Pris d'une passion pour ce génie alors méconnu, l'auteur a sillonné le monde entier à la recherche de tous les éléments lui permettant de mener à bien son entreprise. En 1973 aux USA, puis en 1979 en France, est sorti le premier tome de la biographie, de plus d'un millier de page. Lire ces trois tomes est fascinant à bien des égards. C'est en ce qui me concerne la seule expérience que j'aie d'avoir eu l'impression de voir vivre au quotidien un homme tel que Mahler. J'ai été plongée dans la vie culturelle et artistique Viennoise du début du XXème siècle, suivi Mahler comme si j'y étais de son enfance pauvre et torturée jusqu'à son apprentissage brillant de la musique, ses débuts difficiles de compositeur, son ascension de chef d'orchestre sans concession, son parcours d'homme enfin, d'une richesse infinie, complexe et témoin d'un monde en pleine mutation. Par l'évolution de sa musique, Mahler pressent la catastrophe des guerres mondiales, la venue du nazisme, la désintégration d'un monde qui meurt doucement. Henry-Louis de La Grange nous plonge aussi dans le monde artistique et culturel foisonnant de l'époque viennoise : ainsi, nous croisons Klimt, Gropius, Schoenberg, Freud...etc... L'auteur n'est pas tendre avec la figure d'Alma Mahler, qu'il a rencontrée de son vivant, et je ne peux m'empêcher d'y voir un soupçon de jalousie, tant son amour de Mahler est inconditionnel...

Ayant été moi-même happée par la passion Mahlérienne dès la fin de mon adolescence, j'ai eu la chance de rencontrer l'auteur venu faire une conférence dans ma ville.
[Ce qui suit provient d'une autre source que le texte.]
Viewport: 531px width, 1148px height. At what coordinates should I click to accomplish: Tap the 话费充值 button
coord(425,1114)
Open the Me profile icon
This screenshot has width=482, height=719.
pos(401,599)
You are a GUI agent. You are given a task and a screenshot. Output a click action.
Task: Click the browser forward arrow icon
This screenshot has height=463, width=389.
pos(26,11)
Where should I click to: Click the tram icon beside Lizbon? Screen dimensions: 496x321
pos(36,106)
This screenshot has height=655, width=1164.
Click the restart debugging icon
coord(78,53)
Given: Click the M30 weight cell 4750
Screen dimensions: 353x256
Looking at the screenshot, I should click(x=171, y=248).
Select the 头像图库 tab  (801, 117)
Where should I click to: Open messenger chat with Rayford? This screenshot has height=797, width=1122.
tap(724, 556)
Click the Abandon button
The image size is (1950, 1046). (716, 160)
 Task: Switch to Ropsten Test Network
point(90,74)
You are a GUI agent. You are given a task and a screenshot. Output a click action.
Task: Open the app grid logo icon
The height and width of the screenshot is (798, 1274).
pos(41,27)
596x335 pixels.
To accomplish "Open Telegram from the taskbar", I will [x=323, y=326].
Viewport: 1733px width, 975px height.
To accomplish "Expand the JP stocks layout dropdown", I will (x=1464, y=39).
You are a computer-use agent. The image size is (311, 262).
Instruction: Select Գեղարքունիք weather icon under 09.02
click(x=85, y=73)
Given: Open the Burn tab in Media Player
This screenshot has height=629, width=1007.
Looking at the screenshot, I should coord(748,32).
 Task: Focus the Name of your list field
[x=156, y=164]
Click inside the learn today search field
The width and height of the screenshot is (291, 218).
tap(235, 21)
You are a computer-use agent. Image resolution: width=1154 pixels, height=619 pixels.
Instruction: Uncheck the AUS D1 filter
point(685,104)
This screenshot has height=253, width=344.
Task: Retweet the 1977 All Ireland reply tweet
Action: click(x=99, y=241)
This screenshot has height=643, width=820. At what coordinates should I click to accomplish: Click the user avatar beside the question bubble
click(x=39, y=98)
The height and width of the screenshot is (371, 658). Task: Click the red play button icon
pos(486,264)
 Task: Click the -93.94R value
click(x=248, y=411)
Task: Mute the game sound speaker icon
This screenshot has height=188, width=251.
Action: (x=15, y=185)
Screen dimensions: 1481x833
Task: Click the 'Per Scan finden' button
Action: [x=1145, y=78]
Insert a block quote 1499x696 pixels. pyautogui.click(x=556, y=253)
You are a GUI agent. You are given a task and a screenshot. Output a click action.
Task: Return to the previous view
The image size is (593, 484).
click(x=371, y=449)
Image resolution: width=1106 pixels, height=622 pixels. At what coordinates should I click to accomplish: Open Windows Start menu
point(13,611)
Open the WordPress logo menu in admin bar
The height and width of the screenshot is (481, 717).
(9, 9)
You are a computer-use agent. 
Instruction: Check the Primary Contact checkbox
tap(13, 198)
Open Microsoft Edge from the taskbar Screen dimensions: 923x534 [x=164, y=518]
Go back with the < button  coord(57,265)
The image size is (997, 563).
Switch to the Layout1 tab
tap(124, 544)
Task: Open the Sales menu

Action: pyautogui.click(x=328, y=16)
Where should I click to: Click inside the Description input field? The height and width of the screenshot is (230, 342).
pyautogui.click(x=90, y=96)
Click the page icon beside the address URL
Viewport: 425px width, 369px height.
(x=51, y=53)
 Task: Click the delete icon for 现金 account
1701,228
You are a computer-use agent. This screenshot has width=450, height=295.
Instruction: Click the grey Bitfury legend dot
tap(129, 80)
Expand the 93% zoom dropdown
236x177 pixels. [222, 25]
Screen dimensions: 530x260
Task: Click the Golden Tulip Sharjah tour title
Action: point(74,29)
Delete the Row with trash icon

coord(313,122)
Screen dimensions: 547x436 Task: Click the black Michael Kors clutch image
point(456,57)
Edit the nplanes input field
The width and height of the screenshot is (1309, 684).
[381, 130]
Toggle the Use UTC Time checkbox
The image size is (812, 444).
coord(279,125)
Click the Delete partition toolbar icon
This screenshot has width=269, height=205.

J'avoue sans modestie que je l'ai touché par la pluie de questions dont je l'ai envahi, et il m'a fait l'immense honneur de m'inviter à la visite de la bibliothèque Gustav Mahler qu'il venait de créer, à Paris, et qui n'était réservée qu'aux professionnels jusque là. Je me suis donc rendue à Paris, dans le VIIIème arrondissement, et je nous revois, plus de 25 ans après, émerveillés devant les petites lunettes du Maître qu'Henry-Louis de La Grange avait sorties de leur étui exclusivement pour moi, dans un silence quasi religieux, tels des adorateurs d'un Dieu dont nous étions les plus fidèles disciples... Nul doute que toute personne saine d'esprit nous aurait pris pour deux fous !!

Ceci dit, cette biographie Mahlérienne est incontournable comme témoignage musical, mais aussi comme entreprise littéraire de tout une vie.